Put the lines below into a numbered list, omitting any blank lines.
[Begin GIVEN RECORDS]
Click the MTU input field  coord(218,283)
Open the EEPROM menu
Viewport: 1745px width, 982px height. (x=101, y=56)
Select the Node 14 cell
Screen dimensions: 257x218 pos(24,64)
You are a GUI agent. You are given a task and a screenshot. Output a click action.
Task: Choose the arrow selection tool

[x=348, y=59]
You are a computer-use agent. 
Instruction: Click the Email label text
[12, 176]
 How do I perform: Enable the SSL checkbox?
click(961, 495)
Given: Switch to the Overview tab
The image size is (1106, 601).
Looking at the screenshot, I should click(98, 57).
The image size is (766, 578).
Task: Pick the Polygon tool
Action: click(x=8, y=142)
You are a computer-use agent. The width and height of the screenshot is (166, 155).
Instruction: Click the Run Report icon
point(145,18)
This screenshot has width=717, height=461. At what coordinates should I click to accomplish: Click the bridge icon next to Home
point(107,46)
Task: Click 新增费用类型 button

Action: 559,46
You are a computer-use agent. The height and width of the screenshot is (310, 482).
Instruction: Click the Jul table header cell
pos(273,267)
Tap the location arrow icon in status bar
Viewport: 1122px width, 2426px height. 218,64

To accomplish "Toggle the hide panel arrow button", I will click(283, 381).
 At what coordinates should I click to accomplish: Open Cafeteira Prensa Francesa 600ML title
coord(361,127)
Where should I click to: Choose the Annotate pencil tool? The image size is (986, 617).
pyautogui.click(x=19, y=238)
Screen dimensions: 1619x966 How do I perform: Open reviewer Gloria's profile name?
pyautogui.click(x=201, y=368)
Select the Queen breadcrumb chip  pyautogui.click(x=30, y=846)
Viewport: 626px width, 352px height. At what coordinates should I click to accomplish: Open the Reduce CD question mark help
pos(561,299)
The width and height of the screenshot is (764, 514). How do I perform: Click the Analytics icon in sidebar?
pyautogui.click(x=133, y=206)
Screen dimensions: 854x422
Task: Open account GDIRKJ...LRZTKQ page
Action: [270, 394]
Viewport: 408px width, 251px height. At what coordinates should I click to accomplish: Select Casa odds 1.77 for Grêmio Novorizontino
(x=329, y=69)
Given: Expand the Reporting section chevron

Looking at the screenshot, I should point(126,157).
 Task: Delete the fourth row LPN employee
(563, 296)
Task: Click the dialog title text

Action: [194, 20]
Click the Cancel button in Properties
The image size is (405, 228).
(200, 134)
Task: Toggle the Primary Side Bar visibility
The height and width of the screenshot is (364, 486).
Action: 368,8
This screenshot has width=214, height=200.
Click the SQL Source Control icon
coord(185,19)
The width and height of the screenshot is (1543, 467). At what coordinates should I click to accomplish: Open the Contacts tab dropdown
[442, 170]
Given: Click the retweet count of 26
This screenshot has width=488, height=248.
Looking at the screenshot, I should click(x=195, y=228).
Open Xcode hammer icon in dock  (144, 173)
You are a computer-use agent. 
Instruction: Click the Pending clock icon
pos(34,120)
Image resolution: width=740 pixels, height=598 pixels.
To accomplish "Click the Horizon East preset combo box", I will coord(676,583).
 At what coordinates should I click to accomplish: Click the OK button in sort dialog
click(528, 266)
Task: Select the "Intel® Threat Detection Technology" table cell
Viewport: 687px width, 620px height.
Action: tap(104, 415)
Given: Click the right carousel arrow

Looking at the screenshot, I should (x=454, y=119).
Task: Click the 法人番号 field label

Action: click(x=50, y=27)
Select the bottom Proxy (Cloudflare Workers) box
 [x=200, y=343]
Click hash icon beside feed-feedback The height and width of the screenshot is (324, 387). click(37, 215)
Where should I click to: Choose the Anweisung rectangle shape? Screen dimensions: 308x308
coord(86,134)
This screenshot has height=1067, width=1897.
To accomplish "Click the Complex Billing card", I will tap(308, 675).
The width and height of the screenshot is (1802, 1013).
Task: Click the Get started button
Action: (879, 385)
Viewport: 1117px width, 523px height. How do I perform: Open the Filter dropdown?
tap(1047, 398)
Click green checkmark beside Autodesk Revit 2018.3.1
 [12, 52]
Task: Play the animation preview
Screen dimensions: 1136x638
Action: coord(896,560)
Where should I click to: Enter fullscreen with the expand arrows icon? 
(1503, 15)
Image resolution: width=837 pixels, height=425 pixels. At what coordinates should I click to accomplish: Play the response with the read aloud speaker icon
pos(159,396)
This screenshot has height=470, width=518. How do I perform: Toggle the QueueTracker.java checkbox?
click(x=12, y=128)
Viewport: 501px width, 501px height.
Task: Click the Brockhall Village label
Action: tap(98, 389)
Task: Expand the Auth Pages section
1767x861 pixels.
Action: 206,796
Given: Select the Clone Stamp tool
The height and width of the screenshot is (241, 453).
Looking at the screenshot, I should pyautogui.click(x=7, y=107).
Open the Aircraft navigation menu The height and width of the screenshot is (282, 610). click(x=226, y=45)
[End GIVEN RECORDS]
**REPLY TO THE TASK:**
1. Click the MTU input field  coord(218,283)
2. Open the EEPROM menu
3. Viewport: 1745px width, 982px height. (x=101, y=56)
4. Select the Node 14 cell
5. Screen dimensions: 257x218 pos(24,64)
6. You are a GUI agent. You are given a task and a screenshot. Output a click action.
7. Task: Choose the arrow selection tool
8. [x=348, y=59]
9. You are a computer-use agent. 
10. Instruction: Click the Email label text
11. [12, 176]
12.  How do I perform: Enable the SSL checkbox?
13. click(961, 495)
14. Given: Switch to the Overview tab
15. The image size is (1106, 601).
16. Looking at the screenshot, I should click(98, 57).
17. The image size is (766, 578).
18. Task: Pick the Polygon tool
19. Action: click(x=8, y=142)
20. You are a computer-use agent. The width and height of the screenshot is (166, 155).
21. Instruction: Click the Run Report icon
22. point(145,18)
23. This screenshot has width=717, height=461. At what coordinates should I click to accomplish: Click the bridge icon next to Home
24. point(107,46)
25. Task: Click 新增费用类型 button
26. Action: 559,46
27. You are a computer-use agent. The height and width of the screenshot is (310, 482).
28. Instruction: Click the Jul table header cell
29. pos(273,267)
30. Tap the location arrow icon in status bar
31. Viewport: 1122px width, 2426px height. 218,64
32. To accomplish "Toggle the hide panel arrow button", I will click(283, 381).
33.  At what coordinates should I click to accomplish: Open Cafeteira Prensa Francesa 600ML title
34. coord(361,127)
35. Where should I click to: Choose the Annotate pencil tool? The image size is (986, 617).
36. pyautogui.click(x=19, y=238)
37. Screen dimensions: 1619x966 How do I perform: Open reviewer Gloria's profile name?
38. pyautogui.click(x=201, y=368)
39. Select the Queen breadcrumb chip  pyautogui.click(x=30, y=846)
40. Viewport: 626px width, 352px height. At what coordinates should I click to accomplish: Open the Reduce CD question mark help
41. pos(561,299)
42. The width and height of the screenshot is (764, 514). How do I perform: Click the Analytics icon in sidebar?
43. pyautogui.click(x=133, y=206)
44. Screen dimensions: 854x422
45. Task: Open account GDIRKJ...LRZTKQ page
46. Action: [270, 394]
47. Viewport: 408px width, 251px height. At what coordinates should I click to accomplish: Select Casa odds 1.77 for Grêmio Novorizontino
48. (x=329, y=69)
49. Given: Expand the Reporting section chevron
50. Looking at the screenshot, I should point(126,157).
51.  Task: Delete the fourth row LPN employee
52. (563, 296)
53. Task: Click the dialog title text
54. Action: [194, 20]
55. Click the Cancel button in Properties
56. The image size is (405, 228).
57. (200, 134)
58. Task: Toggle the Primary Side Bar visibility
59. The height and width of the screenshot is (364, 486).
60. Action: 368,8
61. This screenshot has width=214, height=200.
62. Click the SQL Source Control icon
63. coord(185,19)
64. The width and height of the screenshot is (1543, 467). At what coordinates should I click to accomplish: Open the Contacts tab dropdown
65. [442, 170]
66. Given: Click the retweet count of 26
67. This screenshot has width=488, height=248.
68. Looking at the screenshot, I should click(x=195, y=228).
69. Open Xcode hammer icon in dock  (144, 173)
70. You are a computer-use agent. 
71. Instruction: Click the Pending clock icon
72. pos(34,120)
73. Image resolution: width=740 pixels, height=598 pixels.
74. To accomplish "Click the Horizon East preset combo box", I will coord(676,583).
75.  At what coordinates should I click to accomplish: Click the OK button in sort dialog
76. click(528, 266)
77. Task: Select the "Intel® Threat Detection Technology" table cell
78. Viewport: 687px width, 620px height.
79. Action: tap(104, 415)
80. Given: Click the right carousel arrow
81. Looking at the screenshot, I should (x=454, y=119).
82. Task: Click the 法人番号 field label
83. Action: click(x=50, y=27)
84. Select the bottom Proxy (Cloudflare Workers) box
85.  [x=200, y=343]
86. Click hash icon beside feed-feedback The height and width of the screenshot is (324, 387). click(37, 215)
87. Where should I click to: Choose the Anweisung rectangle shape? Screen dimensions: 308x308
88. coord(86,134)
89. This screenshot has height=1067, width=1897.
90. To accomplish "Click the Complex Billing card", I will tap(308, 675).
91. The width and height of the screenshot is (1802, 1013).
92. Task: Click the Get started button
93. Action: (879, 385)
94. Viewport: 1117px width, 523px height. How do I perform: Open the Filter dropdown?
95. tap(1047, 398)
96. Click green checkmark beside Autodesk Revit 2018.3.1
97.  [12, 52]
98. Task: Play the animation preview
99. Screen dimensions: 1136x638
100. Action: coord(896,560)
101. Where should I click to: Enter fullscreen with the expand arrows icon? 
102. (1503, 15)
103. Image resolution: width=837 pixels, height=425 pixels. At what coordinates should I click to accomplish: Play the response with the read aloud speaker icon
104. pos(159,396)
105. This screenshot has height=470, width=518. How do I perform: Toggle the QueueTracker.java checkbox?
106. click(x=12, y=128)
107. Viewport: 501px width, 501px height.
108. Task: Click the Brockhall Village label
109. Action: tap(98, 389)
110. Task: Expand the Auth Pages section
111. 1767x861 pixels.
112. Action: 206,796
113. Given: Select the Clone Stamp tool
114. The height and width of the screenshot is (241, 453).
115. Looking at the screenshot, I should pyautogui.click(x=7, y=107).
116. Open the Aircraft navigation menu The height and width of the screenshot is (282, 610). click(x=226, y=45)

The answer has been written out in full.